7th Day of Passover (Exodus 14:30–15:21)
This Week’s Torah Portion: 7th Day of Passover – יוֹם שְׁבִיעִי שֶׁל פֶּסַח (Exodus 14:30–15:21)
We hear echoes of Passover every time we pray, in every service throughout the year. Just before we rise in prayer, we sing this song, perhaps the oldest song we know, which has echoed through the voices of our people for more than three thousand years:Mi chamocha ba-eilim Adonai, “Who is like you among the gods that are worshipped?” the song begins. “Who is like you majestic in holiness, awesome in splendor, working wonders?”

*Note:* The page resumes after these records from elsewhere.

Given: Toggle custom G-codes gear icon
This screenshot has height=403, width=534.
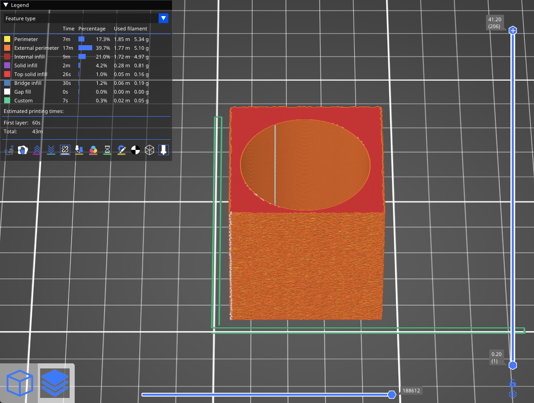Looking at the screenshot, I should pos(121,150).
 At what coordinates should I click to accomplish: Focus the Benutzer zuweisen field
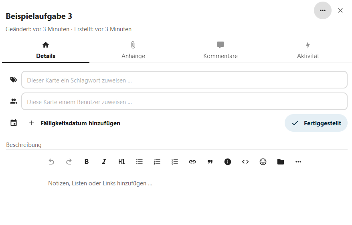(184, 102)
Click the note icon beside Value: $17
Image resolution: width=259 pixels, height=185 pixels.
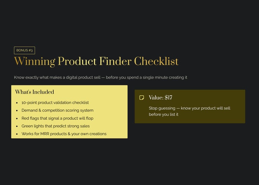pyautogui.click(x=142, y=98)
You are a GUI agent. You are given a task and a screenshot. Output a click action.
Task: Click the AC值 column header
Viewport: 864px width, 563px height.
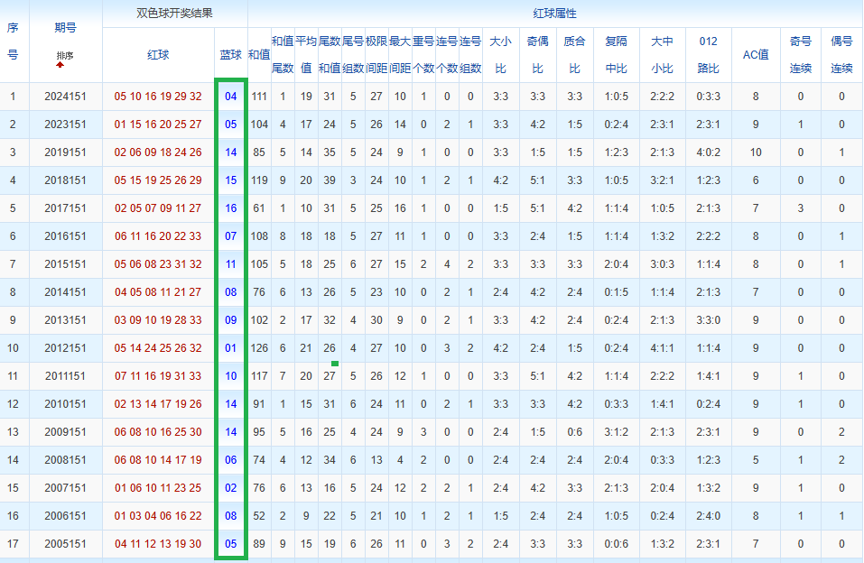point(756,54)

This song echoes forth from this week’s Torah Portion, specially selected for the Sabbath during Passover, which contains the great poem of our people’s liberation, the Song of the Sea. It is an ancient victory ode which our people sang on the far shore of the Red Sea, having crossed through walls of water, on their journey from slavery to freedom.

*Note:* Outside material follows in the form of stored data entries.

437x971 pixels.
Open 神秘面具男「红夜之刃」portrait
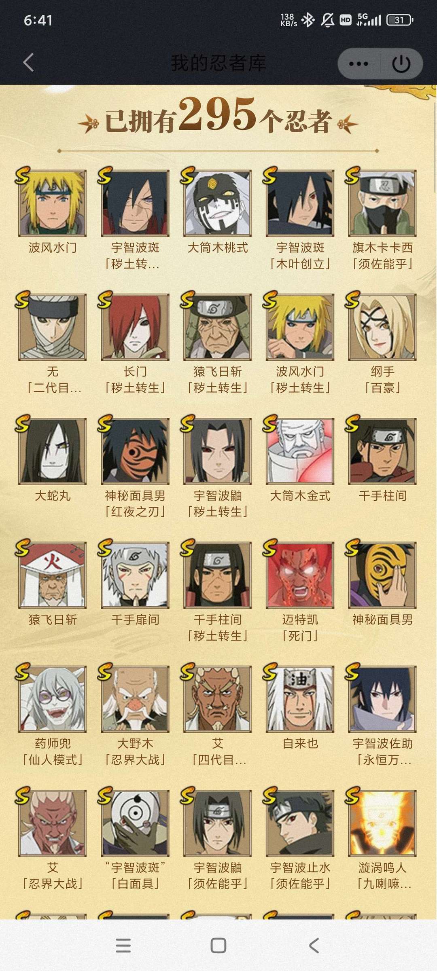135,451
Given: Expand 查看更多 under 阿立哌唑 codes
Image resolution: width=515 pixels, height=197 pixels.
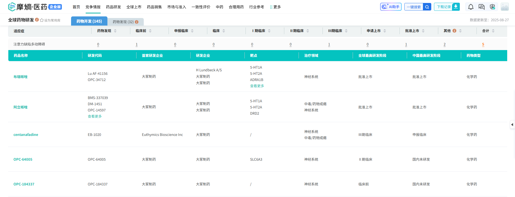Looking at the screenshot, I should click(x=95, y=117).
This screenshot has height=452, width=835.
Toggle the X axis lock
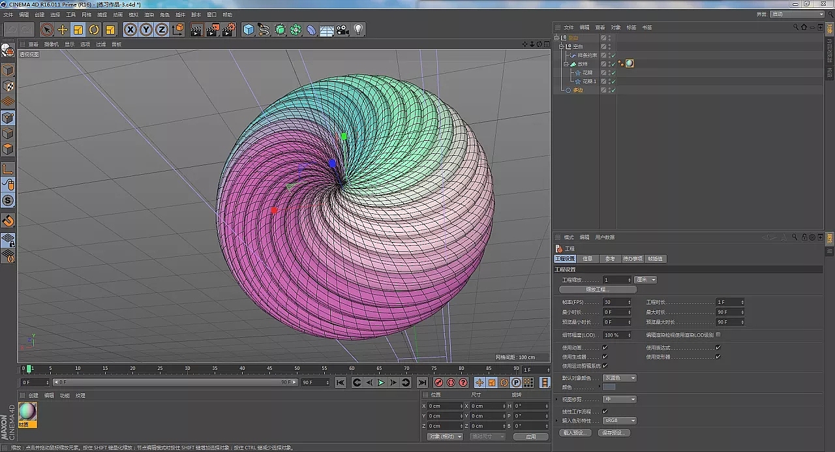(x=130, y=29)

Imagine for a moment if the echoes of Passover could echo in our lives throughout the year, not just in song but in deed as well. If we could say everyday the words: “Let all who are hungry come and eat.” If we could hear God’s call that “in every generation we should see ourselves as if we ourselves came forth from slavery to freedom.” If we could dedicate ourselves to the proposition that “until all of us are free, we are none of us truly free.” That would be a Passover worth remembering, when the echo of our songs of prayer became visions of a better world made real.